Lucio Mastronardi

Writer

  • Born: June 28, 1930
  • Birthplace: Vigevano, Italy
  • Died: April 29, 1979
  • Place of death: Vigevano, Italy

Biography

Lucio Mastronardi was born on June 28, 1930, in Vivegano, Italy, located about thirty miles southwest of Milan. His father was a teacher from the southern region of Abruzzi who had moved to Vivegano and married a local schoolteacher. The family lived by modest means in a tenement house that was inhabited by artisans and local factory workers. Mastronardi also became a teacher, and he lived most of his life in Vivegano. To gain teaching experience which he hoped would make him more employable, he taught inmates at a local prison. After a while, he became disillusioned with teaching and quit.

While in his twenties, Mastronardi began writing short stories. By the time that he was twenty-five, four of his stories had been published in the local newspaper, Il corrieredi Vivegano. Unlike his later writing, these stories were rather low-key, featuring characters who were much like his neighbors.

Mastronardi, a Marxist, was interested in how rapid industrialization was impacting Italian society and how literature could address this problem.

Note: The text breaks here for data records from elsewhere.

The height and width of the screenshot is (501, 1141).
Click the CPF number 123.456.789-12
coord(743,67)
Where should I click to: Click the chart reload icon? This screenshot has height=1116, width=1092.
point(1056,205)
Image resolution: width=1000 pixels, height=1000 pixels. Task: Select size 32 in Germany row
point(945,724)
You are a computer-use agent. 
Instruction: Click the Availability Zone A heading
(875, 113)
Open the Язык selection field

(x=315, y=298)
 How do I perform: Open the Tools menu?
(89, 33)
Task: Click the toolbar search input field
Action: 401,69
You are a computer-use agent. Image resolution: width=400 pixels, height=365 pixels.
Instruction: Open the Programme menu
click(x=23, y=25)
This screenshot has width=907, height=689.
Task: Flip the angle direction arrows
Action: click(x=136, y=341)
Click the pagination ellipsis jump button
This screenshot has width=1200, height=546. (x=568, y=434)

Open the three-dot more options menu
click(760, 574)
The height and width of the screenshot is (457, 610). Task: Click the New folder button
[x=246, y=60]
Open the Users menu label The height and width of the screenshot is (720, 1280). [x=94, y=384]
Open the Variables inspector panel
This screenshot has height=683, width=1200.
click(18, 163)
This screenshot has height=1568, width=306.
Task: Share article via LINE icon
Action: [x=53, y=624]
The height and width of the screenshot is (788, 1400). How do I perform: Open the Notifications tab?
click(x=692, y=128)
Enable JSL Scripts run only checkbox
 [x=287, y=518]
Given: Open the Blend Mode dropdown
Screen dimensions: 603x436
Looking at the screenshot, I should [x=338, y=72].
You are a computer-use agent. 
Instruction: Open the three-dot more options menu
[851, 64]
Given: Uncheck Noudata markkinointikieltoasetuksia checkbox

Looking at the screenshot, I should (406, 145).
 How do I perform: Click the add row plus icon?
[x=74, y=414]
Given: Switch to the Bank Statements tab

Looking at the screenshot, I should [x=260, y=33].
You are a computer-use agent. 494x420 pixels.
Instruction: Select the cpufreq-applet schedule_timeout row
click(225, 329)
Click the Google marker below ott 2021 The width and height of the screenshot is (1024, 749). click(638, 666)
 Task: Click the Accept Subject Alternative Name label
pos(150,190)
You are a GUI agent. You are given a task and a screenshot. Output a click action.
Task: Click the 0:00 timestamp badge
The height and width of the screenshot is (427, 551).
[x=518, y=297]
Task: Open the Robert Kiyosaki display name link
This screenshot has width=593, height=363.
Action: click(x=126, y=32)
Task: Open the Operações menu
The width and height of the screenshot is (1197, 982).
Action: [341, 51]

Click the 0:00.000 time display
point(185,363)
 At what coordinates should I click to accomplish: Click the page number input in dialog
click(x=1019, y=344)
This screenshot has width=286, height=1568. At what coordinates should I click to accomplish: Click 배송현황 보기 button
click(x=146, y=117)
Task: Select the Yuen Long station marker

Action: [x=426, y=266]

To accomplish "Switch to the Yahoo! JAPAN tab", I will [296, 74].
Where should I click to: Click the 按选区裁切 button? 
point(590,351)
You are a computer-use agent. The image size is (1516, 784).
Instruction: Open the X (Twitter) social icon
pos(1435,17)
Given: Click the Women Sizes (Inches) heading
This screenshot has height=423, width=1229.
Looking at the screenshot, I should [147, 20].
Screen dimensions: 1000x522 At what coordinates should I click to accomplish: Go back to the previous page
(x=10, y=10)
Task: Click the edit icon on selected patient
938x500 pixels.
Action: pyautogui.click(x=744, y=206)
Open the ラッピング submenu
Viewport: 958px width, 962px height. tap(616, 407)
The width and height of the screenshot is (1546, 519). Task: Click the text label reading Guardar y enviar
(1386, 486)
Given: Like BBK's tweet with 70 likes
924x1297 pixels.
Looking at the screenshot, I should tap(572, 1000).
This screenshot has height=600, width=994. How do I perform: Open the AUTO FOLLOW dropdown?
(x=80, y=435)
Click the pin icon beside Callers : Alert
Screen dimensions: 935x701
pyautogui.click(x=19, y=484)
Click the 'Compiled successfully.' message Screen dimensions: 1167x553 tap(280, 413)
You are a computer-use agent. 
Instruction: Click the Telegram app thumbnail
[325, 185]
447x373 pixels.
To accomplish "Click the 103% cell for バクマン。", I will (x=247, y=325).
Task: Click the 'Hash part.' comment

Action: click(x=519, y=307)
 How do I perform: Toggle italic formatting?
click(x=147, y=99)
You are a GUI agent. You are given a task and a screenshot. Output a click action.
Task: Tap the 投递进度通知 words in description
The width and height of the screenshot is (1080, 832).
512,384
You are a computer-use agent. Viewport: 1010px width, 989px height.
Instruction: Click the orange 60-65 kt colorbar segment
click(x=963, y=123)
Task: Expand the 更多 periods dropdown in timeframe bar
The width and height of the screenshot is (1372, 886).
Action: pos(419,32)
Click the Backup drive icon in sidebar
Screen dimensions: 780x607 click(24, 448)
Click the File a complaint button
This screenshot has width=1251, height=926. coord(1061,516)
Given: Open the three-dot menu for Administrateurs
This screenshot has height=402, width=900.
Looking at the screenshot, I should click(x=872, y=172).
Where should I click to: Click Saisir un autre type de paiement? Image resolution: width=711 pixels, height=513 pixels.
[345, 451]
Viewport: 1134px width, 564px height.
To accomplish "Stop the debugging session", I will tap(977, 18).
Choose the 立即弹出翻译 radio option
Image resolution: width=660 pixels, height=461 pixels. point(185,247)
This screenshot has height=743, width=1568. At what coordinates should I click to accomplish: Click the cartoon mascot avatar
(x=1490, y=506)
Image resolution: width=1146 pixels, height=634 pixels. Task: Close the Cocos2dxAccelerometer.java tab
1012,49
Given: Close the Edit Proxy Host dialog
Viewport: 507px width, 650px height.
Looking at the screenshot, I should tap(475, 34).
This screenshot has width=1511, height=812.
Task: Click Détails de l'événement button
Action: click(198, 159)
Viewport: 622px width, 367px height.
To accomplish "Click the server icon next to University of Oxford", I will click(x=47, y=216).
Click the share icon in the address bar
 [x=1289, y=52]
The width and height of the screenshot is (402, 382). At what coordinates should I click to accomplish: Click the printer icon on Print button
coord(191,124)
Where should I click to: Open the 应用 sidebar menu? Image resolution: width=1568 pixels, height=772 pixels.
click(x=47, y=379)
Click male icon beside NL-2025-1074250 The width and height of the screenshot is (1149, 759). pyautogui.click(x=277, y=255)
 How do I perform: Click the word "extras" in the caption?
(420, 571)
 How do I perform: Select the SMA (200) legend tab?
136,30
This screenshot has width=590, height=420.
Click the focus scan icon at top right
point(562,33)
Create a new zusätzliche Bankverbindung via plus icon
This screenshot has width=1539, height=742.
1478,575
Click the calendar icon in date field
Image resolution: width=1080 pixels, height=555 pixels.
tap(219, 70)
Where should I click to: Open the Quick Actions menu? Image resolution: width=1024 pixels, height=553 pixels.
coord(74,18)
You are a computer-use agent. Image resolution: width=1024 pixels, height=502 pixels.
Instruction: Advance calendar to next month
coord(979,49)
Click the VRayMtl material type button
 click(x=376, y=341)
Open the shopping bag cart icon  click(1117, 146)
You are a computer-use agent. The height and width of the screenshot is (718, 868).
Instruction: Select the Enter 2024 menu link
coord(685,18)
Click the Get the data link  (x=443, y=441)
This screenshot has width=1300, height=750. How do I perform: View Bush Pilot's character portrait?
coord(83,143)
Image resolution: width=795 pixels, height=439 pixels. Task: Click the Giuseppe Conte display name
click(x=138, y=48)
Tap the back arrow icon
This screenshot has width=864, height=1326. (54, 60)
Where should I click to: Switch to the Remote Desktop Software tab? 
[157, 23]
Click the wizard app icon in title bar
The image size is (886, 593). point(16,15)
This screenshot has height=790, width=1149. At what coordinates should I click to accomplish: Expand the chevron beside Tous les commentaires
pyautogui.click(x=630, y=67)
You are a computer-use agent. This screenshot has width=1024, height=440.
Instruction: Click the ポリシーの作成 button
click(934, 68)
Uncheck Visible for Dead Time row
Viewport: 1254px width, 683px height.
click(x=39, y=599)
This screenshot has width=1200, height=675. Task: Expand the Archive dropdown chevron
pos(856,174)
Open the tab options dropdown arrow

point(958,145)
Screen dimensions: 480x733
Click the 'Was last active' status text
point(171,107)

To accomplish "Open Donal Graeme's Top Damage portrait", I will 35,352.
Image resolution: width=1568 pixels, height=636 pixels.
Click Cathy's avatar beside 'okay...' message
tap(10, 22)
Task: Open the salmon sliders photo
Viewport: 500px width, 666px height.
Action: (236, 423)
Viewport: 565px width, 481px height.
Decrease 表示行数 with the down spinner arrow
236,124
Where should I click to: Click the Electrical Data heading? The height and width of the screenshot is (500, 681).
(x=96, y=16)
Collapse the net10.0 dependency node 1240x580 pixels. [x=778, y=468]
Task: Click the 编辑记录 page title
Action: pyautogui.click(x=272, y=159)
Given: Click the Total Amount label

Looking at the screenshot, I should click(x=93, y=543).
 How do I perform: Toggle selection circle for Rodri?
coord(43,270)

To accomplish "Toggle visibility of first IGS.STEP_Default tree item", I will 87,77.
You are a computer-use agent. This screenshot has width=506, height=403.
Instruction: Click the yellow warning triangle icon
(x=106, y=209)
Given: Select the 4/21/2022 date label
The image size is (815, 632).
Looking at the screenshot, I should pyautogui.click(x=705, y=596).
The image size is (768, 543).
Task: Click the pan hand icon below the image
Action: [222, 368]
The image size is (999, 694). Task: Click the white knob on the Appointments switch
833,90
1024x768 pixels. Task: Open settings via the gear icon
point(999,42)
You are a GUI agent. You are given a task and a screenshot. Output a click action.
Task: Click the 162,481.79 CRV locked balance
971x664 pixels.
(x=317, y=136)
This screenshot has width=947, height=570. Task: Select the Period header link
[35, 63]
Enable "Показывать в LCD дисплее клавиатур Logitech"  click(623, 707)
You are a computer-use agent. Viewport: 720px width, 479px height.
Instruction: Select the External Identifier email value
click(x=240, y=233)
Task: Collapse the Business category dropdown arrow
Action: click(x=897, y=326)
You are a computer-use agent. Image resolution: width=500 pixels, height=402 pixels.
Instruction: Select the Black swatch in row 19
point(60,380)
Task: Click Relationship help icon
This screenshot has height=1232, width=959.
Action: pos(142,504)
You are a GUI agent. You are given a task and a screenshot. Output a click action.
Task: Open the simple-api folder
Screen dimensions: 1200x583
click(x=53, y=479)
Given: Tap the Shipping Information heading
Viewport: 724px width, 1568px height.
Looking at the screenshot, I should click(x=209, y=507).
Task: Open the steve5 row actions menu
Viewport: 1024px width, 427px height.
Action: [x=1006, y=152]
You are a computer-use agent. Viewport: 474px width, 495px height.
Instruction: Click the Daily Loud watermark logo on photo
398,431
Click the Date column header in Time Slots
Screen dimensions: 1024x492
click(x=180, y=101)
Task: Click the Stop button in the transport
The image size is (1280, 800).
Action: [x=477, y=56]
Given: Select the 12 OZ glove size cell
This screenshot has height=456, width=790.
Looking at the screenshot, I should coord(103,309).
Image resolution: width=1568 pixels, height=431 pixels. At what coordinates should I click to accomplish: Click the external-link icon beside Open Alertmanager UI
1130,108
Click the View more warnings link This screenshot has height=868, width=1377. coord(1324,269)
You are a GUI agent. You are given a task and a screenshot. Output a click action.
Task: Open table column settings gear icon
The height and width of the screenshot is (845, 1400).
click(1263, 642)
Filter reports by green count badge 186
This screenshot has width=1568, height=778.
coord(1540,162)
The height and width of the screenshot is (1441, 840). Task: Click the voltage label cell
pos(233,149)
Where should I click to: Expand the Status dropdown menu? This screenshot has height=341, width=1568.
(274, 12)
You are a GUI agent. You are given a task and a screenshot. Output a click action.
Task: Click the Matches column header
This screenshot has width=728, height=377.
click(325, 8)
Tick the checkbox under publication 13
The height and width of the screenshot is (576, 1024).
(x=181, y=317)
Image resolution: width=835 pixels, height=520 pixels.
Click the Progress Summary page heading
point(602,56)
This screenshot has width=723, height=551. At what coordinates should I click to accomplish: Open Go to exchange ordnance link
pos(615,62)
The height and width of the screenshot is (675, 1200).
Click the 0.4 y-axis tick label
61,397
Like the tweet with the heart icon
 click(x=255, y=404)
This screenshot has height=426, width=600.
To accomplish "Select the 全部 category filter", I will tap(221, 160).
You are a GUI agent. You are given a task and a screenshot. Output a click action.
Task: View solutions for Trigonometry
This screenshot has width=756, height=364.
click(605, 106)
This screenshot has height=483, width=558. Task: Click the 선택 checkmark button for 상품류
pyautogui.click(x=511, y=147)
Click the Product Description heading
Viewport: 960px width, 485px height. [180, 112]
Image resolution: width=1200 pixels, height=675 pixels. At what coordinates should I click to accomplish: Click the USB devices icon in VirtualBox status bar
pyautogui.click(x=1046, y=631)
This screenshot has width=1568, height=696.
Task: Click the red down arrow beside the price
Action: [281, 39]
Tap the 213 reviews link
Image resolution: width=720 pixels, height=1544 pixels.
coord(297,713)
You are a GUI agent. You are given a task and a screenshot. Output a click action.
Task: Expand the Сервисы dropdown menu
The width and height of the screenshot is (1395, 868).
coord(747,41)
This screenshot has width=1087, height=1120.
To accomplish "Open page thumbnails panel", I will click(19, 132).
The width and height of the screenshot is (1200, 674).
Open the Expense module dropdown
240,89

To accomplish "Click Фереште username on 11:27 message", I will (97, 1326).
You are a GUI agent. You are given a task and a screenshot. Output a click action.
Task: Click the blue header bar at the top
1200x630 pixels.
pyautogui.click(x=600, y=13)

He believed that communism was the only way to produce an egalitarian society. At one time, he marched with the workers from the local factories and was present on their picket line when they declared a strike. However, like so many writers, he eventually became disenchanted with the Communist Party.

In 1959, he published Il calzolaio di Vivegano (the shoemaker of Vivegano), one of his most influential works about the Italian working class. The novel features one of Mastronardi’s central themes, the Italian preoccupation with wealth. This novel was the first in a trilogy dedicated to the city of Vivegano.

In 1961, Mastronardi was involved in an incident on a train where he argued violently with a train inspector. Mastronardi was taken to the local police station; as a result of this argument, he was sent to a psychiatric hospital for three months. This apparently was one manifestation of the depression which plagued Mastronardi for most of his life. He believed that depression deprived him of the two things which he most cherished—writing and reading.

In one of Mastronardi’s novels, A casa tua ridono (1971), one of the central characters attempts to take his own life by throwing himself into the Ticino river. In 1979, Mastronardi disappeared from his home, and efforts to search for him proved fruitless. On April 29, 1979, Mastornardi’s body was pulled from the Ticino river, where he had apparently decided to act out the scene from his novel.

Mastronardi was among the first post-World War II Italian writers to tackle the social consequences of the industrialization that changed Italian life and culture. His novels portray the dehumanization which results from the quest for material goods, when individual success and the acquisition of wealth become the most important cornerstones of society. As well, Mastronardi’s works are known for their satirical nature, and for his experimentation with language.